• [Your objective]: Count the lines in the records below that contain the word "last" and reply with that number alone.

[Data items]
────

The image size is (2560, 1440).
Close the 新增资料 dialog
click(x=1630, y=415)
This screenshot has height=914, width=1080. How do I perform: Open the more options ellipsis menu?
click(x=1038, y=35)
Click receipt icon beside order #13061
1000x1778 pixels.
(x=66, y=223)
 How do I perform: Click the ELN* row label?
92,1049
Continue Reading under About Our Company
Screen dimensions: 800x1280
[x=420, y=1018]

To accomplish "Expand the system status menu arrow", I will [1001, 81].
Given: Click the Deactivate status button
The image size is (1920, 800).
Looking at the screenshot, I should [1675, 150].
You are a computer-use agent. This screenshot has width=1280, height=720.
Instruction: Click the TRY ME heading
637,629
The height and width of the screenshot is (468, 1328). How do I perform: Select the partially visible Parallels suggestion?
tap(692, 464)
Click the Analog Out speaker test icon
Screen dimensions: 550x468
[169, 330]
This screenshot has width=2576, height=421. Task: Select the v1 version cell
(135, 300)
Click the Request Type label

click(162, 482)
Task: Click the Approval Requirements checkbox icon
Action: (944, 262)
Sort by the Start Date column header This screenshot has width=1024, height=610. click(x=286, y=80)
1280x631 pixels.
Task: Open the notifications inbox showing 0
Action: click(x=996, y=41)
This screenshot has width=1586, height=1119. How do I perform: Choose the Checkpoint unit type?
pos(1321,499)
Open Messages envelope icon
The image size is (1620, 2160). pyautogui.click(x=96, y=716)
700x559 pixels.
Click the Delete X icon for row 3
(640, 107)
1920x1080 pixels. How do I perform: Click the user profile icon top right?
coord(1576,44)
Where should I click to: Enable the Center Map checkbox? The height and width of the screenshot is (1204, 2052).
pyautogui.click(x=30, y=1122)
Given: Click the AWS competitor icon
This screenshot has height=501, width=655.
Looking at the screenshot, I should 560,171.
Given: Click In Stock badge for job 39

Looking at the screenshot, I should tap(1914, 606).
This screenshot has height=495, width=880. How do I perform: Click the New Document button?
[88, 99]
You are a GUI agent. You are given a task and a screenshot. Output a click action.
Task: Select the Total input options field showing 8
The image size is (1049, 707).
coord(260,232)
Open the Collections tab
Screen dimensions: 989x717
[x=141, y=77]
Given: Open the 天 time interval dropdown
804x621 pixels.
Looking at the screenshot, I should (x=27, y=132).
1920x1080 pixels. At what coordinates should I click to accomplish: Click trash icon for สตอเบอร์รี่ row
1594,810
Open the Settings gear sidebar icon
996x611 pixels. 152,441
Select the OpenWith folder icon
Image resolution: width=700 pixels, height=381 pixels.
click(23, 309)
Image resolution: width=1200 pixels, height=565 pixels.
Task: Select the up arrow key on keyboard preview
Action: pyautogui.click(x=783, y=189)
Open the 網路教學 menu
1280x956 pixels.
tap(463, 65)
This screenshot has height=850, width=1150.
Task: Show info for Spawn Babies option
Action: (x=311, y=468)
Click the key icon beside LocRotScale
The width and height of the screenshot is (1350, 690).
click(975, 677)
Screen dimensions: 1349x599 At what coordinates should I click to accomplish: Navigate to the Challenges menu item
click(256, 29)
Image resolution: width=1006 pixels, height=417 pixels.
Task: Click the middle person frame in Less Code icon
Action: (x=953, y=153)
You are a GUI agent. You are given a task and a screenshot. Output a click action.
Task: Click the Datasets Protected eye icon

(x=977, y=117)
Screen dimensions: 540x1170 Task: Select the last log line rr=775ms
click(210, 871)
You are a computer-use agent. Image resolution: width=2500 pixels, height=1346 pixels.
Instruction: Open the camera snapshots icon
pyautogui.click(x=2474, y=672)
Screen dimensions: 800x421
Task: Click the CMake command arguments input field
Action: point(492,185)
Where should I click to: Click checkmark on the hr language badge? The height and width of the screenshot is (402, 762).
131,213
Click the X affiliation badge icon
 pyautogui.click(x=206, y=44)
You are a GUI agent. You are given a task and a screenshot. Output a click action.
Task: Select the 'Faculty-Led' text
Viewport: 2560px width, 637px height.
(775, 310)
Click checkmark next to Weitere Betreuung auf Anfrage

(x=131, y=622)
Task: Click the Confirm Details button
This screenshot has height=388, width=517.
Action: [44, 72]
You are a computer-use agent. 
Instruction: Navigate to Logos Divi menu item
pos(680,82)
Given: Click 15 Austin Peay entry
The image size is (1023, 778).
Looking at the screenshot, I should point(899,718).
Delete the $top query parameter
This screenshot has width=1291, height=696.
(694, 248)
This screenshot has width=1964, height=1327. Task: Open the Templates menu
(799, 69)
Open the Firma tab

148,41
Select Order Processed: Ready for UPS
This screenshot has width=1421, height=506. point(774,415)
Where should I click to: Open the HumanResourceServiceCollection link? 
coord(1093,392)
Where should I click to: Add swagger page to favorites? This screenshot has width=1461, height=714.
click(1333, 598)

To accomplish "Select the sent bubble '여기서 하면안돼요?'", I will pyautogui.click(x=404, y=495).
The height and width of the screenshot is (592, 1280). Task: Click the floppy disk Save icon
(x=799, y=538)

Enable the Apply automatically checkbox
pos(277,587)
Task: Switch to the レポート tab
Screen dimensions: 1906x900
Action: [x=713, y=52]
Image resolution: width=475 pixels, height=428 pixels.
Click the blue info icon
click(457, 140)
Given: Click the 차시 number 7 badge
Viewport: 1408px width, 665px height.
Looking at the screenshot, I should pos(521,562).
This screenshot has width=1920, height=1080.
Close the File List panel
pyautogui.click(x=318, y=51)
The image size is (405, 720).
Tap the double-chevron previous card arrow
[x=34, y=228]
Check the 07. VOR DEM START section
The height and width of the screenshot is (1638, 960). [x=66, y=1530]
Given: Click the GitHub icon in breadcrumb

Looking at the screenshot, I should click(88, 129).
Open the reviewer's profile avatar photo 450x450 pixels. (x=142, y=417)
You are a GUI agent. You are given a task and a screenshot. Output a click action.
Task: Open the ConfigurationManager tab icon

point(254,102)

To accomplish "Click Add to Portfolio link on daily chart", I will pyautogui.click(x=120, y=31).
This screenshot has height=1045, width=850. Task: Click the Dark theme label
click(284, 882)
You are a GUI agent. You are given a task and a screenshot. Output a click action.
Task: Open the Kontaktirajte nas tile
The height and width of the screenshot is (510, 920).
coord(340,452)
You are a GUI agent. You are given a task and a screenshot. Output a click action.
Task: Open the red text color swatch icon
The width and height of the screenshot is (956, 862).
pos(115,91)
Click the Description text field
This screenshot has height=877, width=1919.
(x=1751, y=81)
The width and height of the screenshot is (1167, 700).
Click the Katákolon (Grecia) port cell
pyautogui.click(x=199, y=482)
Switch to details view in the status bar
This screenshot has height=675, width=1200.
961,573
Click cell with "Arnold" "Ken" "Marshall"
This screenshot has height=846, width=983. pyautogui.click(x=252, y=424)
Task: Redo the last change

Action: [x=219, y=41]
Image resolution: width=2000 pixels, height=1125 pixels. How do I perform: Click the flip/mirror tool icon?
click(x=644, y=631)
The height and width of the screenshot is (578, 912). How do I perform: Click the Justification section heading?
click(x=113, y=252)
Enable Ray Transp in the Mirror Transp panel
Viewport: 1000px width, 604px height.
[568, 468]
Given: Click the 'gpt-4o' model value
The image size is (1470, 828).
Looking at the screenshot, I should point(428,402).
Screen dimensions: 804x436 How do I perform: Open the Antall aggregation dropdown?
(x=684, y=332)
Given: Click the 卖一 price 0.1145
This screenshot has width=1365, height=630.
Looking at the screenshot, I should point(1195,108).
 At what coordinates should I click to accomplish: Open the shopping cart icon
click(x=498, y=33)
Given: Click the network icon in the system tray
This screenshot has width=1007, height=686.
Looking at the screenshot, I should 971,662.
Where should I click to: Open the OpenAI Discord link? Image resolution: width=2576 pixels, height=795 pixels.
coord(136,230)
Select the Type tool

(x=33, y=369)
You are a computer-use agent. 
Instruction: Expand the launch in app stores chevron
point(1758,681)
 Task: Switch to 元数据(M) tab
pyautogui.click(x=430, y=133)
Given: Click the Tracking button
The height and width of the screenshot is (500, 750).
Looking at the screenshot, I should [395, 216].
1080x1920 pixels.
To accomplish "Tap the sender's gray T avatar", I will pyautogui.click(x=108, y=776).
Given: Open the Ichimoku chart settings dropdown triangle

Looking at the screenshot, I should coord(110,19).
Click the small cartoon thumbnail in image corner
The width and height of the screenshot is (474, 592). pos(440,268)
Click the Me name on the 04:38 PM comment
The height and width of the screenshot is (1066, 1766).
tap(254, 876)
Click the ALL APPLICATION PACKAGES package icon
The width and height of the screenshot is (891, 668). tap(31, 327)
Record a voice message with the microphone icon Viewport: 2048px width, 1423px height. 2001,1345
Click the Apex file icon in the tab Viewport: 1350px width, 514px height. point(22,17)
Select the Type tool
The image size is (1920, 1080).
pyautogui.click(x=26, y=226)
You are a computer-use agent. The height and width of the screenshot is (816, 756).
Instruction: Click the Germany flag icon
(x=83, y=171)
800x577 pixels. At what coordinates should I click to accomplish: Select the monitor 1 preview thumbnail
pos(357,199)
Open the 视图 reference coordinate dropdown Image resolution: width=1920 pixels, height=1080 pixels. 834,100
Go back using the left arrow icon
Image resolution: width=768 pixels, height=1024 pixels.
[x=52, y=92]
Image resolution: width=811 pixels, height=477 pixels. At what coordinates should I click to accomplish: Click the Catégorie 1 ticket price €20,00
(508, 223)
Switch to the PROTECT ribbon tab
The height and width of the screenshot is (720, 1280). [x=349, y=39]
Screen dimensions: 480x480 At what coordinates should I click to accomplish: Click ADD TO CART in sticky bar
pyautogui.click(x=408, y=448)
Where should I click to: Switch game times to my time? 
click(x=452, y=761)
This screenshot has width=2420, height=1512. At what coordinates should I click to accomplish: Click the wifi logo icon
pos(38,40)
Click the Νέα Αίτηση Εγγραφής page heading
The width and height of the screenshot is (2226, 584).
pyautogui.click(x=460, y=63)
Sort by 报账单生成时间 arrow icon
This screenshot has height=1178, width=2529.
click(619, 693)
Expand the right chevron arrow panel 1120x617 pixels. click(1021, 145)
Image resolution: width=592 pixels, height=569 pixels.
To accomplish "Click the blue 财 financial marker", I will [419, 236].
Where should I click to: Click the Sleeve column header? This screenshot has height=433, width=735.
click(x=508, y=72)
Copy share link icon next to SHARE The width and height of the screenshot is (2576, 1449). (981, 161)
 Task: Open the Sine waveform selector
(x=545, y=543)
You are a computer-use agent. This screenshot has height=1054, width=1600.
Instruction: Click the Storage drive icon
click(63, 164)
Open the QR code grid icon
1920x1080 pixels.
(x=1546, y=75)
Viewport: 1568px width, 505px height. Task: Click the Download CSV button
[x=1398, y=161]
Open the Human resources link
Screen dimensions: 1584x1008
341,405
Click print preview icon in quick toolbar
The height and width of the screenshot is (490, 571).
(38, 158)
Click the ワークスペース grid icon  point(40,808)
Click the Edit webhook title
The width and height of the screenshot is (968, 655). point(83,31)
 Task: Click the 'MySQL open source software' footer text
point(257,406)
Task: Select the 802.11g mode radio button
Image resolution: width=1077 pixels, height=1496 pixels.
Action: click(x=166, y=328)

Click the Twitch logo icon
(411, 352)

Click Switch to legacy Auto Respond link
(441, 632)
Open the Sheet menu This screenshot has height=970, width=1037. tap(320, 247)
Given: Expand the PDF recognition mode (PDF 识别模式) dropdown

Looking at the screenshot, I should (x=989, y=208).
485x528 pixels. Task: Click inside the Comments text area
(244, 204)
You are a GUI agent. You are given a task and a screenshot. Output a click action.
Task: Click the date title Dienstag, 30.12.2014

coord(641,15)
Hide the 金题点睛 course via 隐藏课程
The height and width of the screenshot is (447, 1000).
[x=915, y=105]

────

• [Output below]: 2